» GIVEN PROBLEM: Put every line of the items below into a JSON list of strings, one string per line, leaving out blank lines.

» RECORD EXTRACTS:

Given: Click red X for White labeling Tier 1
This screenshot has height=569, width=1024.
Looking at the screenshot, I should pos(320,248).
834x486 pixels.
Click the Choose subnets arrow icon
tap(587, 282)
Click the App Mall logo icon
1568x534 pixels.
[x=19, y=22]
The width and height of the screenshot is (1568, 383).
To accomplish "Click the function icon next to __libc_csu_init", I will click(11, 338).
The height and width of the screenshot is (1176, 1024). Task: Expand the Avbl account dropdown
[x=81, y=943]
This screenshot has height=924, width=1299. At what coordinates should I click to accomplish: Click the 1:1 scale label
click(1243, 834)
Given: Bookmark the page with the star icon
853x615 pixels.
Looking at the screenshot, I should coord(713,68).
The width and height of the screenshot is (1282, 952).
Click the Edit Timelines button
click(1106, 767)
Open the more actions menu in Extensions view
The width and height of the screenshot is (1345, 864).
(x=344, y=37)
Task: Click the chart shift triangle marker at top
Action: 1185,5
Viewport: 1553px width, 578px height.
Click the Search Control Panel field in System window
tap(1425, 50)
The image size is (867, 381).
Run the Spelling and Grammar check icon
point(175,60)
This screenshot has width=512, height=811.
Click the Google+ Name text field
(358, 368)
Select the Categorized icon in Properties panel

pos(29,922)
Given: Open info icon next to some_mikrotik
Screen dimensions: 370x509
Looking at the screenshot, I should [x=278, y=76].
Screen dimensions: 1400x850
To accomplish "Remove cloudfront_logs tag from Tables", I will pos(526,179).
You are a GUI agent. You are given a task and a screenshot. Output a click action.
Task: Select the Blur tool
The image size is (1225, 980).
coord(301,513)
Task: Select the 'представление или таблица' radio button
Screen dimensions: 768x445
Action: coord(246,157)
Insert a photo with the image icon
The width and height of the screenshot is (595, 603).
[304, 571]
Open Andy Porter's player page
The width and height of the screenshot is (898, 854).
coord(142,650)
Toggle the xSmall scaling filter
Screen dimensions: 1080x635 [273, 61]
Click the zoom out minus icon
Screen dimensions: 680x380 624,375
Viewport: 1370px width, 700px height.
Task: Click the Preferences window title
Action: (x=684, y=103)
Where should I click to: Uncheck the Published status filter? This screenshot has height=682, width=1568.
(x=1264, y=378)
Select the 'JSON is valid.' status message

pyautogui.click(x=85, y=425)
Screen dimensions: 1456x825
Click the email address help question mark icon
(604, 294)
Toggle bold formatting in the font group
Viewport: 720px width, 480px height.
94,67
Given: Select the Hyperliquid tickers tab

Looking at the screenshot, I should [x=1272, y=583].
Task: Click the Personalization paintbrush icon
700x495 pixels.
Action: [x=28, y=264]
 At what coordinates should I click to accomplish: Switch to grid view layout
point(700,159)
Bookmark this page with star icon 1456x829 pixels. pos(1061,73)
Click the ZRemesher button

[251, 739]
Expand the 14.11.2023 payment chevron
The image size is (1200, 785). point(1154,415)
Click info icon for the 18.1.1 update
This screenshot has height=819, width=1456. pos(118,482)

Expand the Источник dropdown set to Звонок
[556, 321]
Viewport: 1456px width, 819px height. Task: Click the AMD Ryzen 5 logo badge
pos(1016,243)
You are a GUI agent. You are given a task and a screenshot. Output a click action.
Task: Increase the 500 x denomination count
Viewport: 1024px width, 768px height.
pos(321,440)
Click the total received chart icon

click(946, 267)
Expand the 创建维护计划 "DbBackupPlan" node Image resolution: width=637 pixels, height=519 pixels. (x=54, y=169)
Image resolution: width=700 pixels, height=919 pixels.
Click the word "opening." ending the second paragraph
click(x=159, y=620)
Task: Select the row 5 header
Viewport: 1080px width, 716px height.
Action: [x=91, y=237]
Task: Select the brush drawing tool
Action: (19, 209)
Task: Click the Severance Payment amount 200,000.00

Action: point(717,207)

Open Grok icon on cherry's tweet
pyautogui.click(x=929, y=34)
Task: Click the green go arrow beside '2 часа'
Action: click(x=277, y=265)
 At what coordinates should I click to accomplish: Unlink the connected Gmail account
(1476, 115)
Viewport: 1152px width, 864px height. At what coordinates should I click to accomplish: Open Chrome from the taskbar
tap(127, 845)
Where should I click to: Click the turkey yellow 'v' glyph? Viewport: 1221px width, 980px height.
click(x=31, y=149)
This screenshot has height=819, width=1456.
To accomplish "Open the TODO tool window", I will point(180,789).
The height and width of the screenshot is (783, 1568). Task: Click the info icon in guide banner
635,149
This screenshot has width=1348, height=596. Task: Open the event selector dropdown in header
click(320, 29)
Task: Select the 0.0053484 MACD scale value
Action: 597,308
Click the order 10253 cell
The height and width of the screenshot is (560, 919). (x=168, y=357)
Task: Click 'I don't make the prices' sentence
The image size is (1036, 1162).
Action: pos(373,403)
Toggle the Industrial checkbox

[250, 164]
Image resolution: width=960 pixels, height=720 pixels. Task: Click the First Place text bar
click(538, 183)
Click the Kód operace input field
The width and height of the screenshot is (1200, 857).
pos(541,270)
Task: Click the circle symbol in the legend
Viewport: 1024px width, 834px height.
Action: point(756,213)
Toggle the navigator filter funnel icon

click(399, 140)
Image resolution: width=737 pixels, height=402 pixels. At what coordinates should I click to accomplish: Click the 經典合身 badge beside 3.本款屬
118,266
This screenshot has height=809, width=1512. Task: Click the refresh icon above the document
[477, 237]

» RESULT FOR THIS EXERCISE:
[
  "Given: Click red X for White labeling Tier 1",
  "This screenshot has height=569, width=1024.",
  "Looking at the screenshot, I should pos(320,248).",
  "834x486 pixels.",
  "Click the Choose subnets arrow icon",
  "tap(587, 282)",
  "Click the App Mall logo icon",
  "1568x534 pixels.",
  "[x=19, y=22]",
  "The width and height of the screenshot is (1568, 383).",
  "To accomplish \"Click the function icon next to __libc_csu_init\", I will click(11, 338).",
  "The height and width of the screenshot is (1176, 1024). Task: Expand the Avbl account dropdown",
  "[x=81, y=943]",
  "This screenshot has height=924, width=1299. At what coordinates should I click to accomplish: Click the 1:1 scale label",
  "click(1243, 834)",
  "Given: Bookmark the page with the star icon",
  "853x615 pixels.",
  "Looking at the screenshot, I should coord(713,68).",
  "The width and height of the screenshot is (1282, 952).",
  "Click the Edit Timelines button",
  "click(1106, 767)",
  "Open the more actions menu in Extensions view",
  "The width and height of the screenshot is (1345, 864).",
  "(x=344, y=37)",
  "Task: Click the chart shift triangle marker at top",
  "Action: 1185,5",
  "Viewport: 1553px width, 578px height.",
  "Click the Search Control Panel field in System window",
  "tap(1425, 50)",
  "The image size is (867, 381).",
  "Run the Spelling and Grammar check icon",
  "point(175,60)",
  "This screenshot has width=512, height=811.",
  "Click the Google+ Name text field",
  "(358, 368)",
  "Select the Categorized icon in Properties panel",
  "pos(29,922)",
  "Given: Open info icon next to some_mikrotik",
  "Screen dimensions: 370x509",
  "Looking at the screenshot, I should [x=278, y=76].",
  "Screen dimensions: 1400x850",
  "To accomplish \"Remove cloudfront_logs tag from Tables\", I will pos(526,179).",
  "You are a GUI agent. You are given a task and a screenshot. Output a click action.",
  "Task: Select the Blur tool",
  "The image size is (1225, 980).",
  "coord(301,513)",
  "Task: Select the 'представление или таблица' radio button",
  "Screen dimensions: 768x445",
  "Action: coord(246,157)",
  "Insert a photo with the image icon",
  "The width and height of the screenshot is (595, 603).",
  "[304, 571]",
  "Open Andy Porter's player page",
  "The width and height of the screenshot is (898, 854).",
  "coord(142,650)",
  "Toggle the xSmall scaling filter",
  "Screen dimensions: 1080x635 [273, 61]",
  "Click the zoom out minus icon",
  "Screen dimensions: 680x380 624,375",
  "Viewport: 1370px width, 700px height.",
  "Task: Click the Preferences window title",
  "Action: (x=684, y=103)",
  "Where should I click to: Uncheck the Published status filter? This screenshot has height=682, width=1568.",
  "(x=1264, y=378)",
  "Select the 'JSON is valid.' status message",
  "pyautogui.click(x=85, y=425)",
  "Screen dimensions: 1456x825",
  "Click the email address help question mark icon",
  "(604, 294)",
  "Toggle bold formatting in the font group",
  "Viewport: 720px width, 480px height.",
  "94,67",
  "Given: Select the Hyperliquid tickers tab",
  "Looking at the screenshot, I should [x=1272, y=583].",
  "Task: Click the Personalization paintbrush icon",
  "700x495 pixels.",
  "Action: [x=28, y=264]",
  " At what coordinates should I click to accomplish: Switch to grid view layout",
  "point(700,159)",
  "Bookmark this page with star icon 1456x829 pixels. pos(1061,73)",
  "Click the ZRemesher button",
  "[251, 739]",
  "Expand the 14.11.2023 payment chevron",
  "The image size is (1200, 785). point(1154,415)",
  "Click info icon for the 18.1.1 update",
  "This screenshot has height=819, width=1456. pos(118,482)",
  "Expand the Источник dropdown set to Звонок",
  "[556, 321]",
  "Viewport: 1456px width, 819px height. Task: Click the AMD Ryzen 5 logo badge",
  "pos(1016,243)",
  "You are a GUI agent. You are given a task and a screenshot. Output a click action.",
  "Task: Increase the 500 x denomination count",
  "Viewport: 1024px width, 768px height.",
  "pos(321,440)",
  "Click the total received chart icon",
  "click(946, 267)",
  "Expand the 创建维护计划 \"DbBackupPlan\" node Image resolution: width=637 pixels, height=519 pixels. (x=54, y=169)",
  "Image resolution: width=700 pixels, height=919 pixels.",
  "Click the word \"opening.\" ending the second paragraph",
  "click(x=159, y=620)",
  "Task: Select the row 5 header",
  "Viewport: 1080px width, 716px height.",
  "Action: [x=91, y=237]",
  "Task: Select the brush drawing tool",
  "Action: (19, 209)",
  "Task: Click the Severance Payment amount 200,000.00",
  "Action: point(717,207)",
  "Open Grok icon on cherry's tweet",
  "pyautogui.click(x=929, y=34)",
  "Task: Click the green go arrow beside '2 часа'",
  "Action: click(x=277, y=265)",
  " At what coordinates should I click to accomplish: Unlink the connected Gmail account",
  "(1476, 115)",
  "Viewport: 1152px width, 864px height. At what coordinates should I click to accomplish: Open Chrome from the taskbar",
  "tap(127, 845)",
  "Where should I click to: Click the turkey yellow 'v' glyph? Viewport: 1221px width, 980px height.",
  "click(x=31, y=149)",
  "This screenshot has height=819, width=1456.",
  "To accomplish \"Open the TODO tool window\", I will point(180,789).",
  "The height and width of the screenshot is (783, 1568). Task: Click the info icon in guide banner",
  "635,149",
  "This screenshot has width=1348, height=596. Task: Open the event selector dropdown in header",
  "click(320, 29)",
  "Task: Select the 0.0053484 MACD scale value",
  "Action: 597,308",
  "Click the order 10253 cell",
  "The height and width of the screenshot is (560, 919). (x=168, y=357)",
  "Task: Click 'I don't make the prices' sentence",
  "The image size is (1036, 1162).",
  "Action: pos(373,403)",
  "Toggle the Industrial checkbox",
  "[250, 164]",
  "Image resolution: width=960 pixels, height=720 pixels. Task: Click the First Place text bar",
  "click(538, 183)",
  "Click the Kód operace input field",
  "The width and height of the screenshot is (1200, 857).",
  "pos(541,270)",
  "Task: Click the circle symbol in the legend",
  "Viewport: 1024px width, 834px height.",
  "Action: point(756,213)",
  "Toggle the navigator filter funnel icon",
  "click(399, 140)",
  "Image resolution: width=737 pixels, height=402 pixels. At what coordinates should I click to accomplish: Click the 經典合身 badge beside 3.本款屬",
  "118,266",
  "This screenshot has height=809, width=1512. Task: Click the refresh icon above the document",
  "[477, 237]"
]